E' vero che la capacita' e' la somma.

Ma la differenza e' che lo striping quando scrive scrive un "pezzo" su un disco e un "Pezzo" su un altro in modo alternato.

In linear mode invece satura il primo disco e poi passa al secondo.

In linear Mode non c'e' incremento di prestazioni.

In striping c'e',eccome!!!

Mi sembra che il documento postato sia chiaro. (a parte le esperienze personali)

Ciao

EDIT:risposta data senza leggere il post precedente.

----------

## xchris

 *k.gothmog wrote:*   

> 
> 
> resta però un fatto importante e indiscutible: nell'ipotesi di avere dati diversi che si trovano su due unità diverse, la lettura parallela non è comunue possibile per un limite tecnologico dei controller EIDE/ATA, per il quale in ogni istante può trasferire dati una ed una sola unità.
> 
> l'unica tecnologia che può fare qualcosa di simile è la SCSI, che supporta appunto le TCQ.
> ...

 

scusa la domanda... ma l'hai mai provato?

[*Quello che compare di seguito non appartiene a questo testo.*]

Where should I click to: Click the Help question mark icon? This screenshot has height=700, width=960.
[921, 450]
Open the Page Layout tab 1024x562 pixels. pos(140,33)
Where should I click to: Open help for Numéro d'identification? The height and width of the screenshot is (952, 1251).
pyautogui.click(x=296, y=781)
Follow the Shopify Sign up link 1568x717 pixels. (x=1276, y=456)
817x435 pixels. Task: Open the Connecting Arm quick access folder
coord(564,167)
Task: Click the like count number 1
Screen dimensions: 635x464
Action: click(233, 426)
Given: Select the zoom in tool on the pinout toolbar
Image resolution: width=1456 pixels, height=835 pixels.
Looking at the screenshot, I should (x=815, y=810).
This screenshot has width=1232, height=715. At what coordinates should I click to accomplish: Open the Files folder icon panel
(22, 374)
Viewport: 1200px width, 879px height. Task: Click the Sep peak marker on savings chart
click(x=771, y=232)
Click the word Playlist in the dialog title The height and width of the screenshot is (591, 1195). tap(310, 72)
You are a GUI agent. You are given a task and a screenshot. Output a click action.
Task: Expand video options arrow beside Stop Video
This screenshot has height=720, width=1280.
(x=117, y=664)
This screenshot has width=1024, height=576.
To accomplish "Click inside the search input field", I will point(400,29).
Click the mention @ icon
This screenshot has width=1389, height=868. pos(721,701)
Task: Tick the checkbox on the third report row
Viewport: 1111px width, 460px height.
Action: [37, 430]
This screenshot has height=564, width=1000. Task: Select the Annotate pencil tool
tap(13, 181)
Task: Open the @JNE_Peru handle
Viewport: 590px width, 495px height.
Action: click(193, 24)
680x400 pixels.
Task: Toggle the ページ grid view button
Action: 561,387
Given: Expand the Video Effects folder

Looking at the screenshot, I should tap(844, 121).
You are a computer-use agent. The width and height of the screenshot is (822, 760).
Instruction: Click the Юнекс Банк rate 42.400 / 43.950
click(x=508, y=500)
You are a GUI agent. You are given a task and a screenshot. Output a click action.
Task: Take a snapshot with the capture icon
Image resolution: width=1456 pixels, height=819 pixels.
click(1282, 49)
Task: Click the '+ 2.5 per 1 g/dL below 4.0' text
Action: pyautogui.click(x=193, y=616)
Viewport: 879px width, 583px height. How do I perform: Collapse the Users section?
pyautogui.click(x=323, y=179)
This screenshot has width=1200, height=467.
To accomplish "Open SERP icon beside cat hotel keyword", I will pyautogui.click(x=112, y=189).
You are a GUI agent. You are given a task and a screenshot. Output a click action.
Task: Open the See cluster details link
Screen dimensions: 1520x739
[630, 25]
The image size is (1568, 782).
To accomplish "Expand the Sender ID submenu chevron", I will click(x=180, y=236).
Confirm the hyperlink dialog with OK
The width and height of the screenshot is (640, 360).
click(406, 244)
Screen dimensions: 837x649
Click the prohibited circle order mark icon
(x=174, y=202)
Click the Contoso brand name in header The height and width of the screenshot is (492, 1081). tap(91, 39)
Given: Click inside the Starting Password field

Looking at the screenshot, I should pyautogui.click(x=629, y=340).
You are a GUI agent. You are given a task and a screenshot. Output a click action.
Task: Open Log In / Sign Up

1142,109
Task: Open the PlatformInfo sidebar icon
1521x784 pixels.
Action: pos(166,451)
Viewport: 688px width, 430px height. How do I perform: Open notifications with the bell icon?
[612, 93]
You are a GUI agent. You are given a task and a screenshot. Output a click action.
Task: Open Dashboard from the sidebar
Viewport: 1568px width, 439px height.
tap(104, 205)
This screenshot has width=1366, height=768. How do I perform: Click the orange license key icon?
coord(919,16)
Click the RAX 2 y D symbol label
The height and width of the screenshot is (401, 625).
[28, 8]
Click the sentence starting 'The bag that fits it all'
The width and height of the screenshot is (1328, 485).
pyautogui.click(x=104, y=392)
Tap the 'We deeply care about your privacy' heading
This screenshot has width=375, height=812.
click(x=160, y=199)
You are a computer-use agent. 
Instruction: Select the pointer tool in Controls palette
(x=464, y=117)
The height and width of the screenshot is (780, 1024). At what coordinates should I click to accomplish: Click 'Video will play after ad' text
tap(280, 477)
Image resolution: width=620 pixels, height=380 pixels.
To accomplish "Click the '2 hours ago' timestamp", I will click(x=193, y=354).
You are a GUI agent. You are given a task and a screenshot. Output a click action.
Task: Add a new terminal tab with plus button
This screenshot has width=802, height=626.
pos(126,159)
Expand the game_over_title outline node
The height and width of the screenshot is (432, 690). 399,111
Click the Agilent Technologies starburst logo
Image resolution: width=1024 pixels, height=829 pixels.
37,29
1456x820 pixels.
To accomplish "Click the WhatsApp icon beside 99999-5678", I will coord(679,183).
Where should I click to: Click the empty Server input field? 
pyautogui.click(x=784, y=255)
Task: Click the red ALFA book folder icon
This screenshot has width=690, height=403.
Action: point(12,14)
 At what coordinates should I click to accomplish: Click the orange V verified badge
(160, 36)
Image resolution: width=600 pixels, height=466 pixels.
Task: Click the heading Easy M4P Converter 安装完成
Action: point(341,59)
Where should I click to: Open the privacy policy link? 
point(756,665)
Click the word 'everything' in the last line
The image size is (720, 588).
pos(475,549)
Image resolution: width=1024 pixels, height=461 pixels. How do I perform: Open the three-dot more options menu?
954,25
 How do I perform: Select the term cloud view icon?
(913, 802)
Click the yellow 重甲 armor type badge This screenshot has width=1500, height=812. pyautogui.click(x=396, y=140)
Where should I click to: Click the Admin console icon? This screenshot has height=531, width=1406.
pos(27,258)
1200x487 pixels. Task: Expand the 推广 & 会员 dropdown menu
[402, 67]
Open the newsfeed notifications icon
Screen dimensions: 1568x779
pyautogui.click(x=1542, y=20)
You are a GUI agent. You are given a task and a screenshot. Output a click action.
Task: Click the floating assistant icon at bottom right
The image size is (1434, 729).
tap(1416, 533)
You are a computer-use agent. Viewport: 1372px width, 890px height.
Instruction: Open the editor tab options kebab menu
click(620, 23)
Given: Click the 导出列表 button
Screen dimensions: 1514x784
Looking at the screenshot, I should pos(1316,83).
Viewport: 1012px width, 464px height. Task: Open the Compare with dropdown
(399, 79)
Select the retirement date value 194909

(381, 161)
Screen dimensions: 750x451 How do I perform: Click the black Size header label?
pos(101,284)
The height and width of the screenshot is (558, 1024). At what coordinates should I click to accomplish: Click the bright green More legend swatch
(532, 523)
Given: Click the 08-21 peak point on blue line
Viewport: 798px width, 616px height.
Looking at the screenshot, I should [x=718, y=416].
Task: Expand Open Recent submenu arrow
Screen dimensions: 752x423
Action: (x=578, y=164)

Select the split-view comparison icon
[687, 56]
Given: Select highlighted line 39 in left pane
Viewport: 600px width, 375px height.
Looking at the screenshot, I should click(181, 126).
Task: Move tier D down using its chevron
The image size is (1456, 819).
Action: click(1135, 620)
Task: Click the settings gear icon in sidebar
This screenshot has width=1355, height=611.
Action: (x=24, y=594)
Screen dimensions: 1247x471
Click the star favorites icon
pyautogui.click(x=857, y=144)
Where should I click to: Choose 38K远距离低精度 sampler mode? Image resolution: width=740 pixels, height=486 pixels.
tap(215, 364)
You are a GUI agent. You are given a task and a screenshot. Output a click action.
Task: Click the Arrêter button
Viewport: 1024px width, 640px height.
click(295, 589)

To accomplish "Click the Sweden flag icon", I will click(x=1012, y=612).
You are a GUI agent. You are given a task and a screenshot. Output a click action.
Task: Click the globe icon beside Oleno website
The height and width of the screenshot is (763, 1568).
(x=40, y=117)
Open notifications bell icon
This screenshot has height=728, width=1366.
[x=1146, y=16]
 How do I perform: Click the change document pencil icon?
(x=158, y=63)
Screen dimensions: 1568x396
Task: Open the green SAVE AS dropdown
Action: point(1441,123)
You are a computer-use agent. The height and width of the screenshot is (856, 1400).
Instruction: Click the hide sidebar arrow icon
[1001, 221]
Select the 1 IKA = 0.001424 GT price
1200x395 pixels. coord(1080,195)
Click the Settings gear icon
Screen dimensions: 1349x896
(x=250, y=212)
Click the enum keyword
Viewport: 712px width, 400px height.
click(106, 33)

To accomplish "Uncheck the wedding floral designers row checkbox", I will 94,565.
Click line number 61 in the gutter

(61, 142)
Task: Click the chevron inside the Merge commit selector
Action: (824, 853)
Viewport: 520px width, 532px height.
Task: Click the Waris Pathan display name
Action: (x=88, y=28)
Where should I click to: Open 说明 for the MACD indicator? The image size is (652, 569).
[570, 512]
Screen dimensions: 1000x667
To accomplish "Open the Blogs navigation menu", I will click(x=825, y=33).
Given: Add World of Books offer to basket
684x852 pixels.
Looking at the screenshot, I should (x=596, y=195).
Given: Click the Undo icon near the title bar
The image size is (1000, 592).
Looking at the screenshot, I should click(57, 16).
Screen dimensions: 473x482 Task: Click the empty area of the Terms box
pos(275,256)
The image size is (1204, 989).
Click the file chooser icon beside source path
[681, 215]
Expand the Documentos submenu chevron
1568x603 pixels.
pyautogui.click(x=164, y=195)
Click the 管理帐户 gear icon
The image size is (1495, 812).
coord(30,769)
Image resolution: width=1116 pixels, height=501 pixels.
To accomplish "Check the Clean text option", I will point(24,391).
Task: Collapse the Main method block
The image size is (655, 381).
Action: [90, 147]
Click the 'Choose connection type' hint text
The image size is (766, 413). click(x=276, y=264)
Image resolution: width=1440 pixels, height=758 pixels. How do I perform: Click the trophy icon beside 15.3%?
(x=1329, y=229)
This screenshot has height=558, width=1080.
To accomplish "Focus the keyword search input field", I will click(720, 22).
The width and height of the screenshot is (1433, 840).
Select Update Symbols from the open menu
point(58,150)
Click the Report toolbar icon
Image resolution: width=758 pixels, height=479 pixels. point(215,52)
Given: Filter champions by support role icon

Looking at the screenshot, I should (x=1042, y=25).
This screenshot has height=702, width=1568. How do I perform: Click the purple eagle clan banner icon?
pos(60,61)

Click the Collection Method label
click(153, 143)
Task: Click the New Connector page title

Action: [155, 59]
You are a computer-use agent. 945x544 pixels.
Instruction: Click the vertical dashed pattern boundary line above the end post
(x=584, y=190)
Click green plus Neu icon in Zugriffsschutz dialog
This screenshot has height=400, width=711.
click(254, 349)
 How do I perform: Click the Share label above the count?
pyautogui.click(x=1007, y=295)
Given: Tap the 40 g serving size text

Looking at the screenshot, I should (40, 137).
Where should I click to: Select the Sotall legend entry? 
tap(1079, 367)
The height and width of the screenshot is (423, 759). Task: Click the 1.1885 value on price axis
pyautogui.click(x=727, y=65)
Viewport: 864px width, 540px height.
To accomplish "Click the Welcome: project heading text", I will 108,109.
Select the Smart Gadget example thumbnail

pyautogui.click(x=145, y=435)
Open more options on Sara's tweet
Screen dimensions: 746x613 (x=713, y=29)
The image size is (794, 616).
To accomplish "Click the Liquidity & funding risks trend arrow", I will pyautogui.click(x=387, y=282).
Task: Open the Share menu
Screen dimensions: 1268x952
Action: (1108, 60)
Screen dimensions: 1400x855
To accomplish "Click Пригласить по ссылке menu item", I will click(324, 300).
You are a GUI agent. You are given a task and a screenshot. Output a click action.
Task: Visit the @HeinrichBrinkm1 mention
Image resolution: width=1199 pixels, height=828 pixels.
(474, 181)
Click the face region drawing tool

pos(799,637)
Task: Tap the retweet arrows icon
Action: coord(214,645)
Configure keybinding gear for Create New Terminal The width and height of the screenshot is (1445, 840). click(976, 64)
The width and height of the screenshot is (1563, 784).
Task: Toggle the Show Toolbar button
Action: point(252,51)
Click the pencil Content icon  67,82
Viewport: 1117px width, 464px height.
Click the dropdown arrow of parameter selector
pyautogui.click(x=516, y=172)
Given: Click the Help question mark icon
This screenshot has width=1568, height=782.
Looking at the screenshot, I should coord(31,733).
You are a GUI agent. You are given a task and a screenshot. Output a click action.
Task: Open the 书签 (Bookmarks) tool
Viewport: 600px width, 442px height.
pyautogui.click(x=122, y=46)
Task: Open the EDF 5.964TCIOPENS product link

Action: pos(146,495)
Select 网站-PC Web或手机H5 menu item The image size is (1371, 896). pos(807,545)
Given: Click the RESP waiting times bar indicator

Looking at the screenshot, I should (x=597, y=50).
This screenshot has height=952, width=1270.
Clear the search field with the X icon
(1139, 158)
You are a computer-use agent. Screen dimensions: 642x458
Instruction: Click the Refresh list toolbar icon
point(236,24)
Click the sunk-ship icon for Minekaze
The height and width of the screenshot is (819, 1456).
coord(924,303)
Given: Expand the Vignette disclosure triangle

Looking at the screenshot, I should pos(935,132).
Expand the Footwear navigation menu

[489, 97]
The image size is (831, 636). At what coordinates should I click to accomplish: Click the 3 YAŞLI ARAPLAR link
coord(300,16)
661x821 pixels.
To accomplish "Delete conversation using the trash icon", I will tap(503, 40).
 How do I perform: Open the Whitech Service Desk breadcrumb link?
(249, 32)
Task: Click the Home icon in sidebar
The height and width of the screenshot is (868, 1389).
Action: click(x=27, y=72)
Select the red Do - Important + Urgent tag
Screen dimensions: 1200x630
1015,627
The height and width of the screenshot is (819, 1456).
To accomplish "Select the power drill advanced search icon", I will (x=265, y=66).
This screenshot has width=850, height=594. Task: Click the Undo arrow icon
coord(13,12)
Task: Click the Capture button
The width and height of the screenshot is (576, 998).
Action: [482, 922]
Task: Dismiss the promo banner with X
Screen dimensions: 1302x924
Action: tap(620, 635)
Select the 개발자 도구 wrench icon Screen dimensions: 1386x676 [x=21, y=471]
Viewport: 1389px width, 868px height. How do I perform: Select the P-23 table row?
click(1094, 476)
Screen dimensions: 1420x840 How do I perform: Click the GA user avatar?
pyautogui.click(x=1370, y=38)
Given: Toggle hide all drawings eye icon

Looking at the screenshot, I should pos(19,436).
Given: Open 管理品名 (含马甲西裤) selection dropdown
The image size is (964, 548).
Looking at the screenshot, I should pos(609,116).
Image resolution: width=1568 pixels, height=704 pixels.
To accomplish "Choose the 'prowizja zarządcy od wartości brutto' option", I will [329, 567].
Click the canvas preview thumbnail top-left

un conto e' se fai un raid SW con hdb e hda,

un conto se lo fai con hda e hdc. (canali differenti)

(senza contare i limiti meccanici del singolo HD)

Leggendo il documento (e non l'ho scritto io  :Laughing: ) si parla addirittura di un limite teorico di N*disco*velocita'_singolo

Chiaramente nel mondo reale non e' possibile....

ma ti assicuro che si si avvicina molto.

Ti parlo anche per esperienze dirette.

Se fosse come dici tu... perche' hanno inventato il raid 0??

----------

## .:chrome:.

 *xchris wrote:*   

> Ma la differenza e' che lo striping quando scrive scrive un "pezzo" su un disco e un "Pezzo" su un altro in modo alternato.
> 
> In linear mode invece satura il primo disco e poi passa al secondo.

 

uff... non sono riuscito a farmi capire.

sul bus funziona così: una unità se lo prende e se lo tiene finché non ha finito.

se hai due unità che "sulla carta" devono funzionare contemporaneamente, nella realtà succederà che lavoreranno a turno, in rapida successione, dandoti l'illusione che stiano lavorando in parallelo, nello stesso modo in cui i processi vengono schedulati nella CPU.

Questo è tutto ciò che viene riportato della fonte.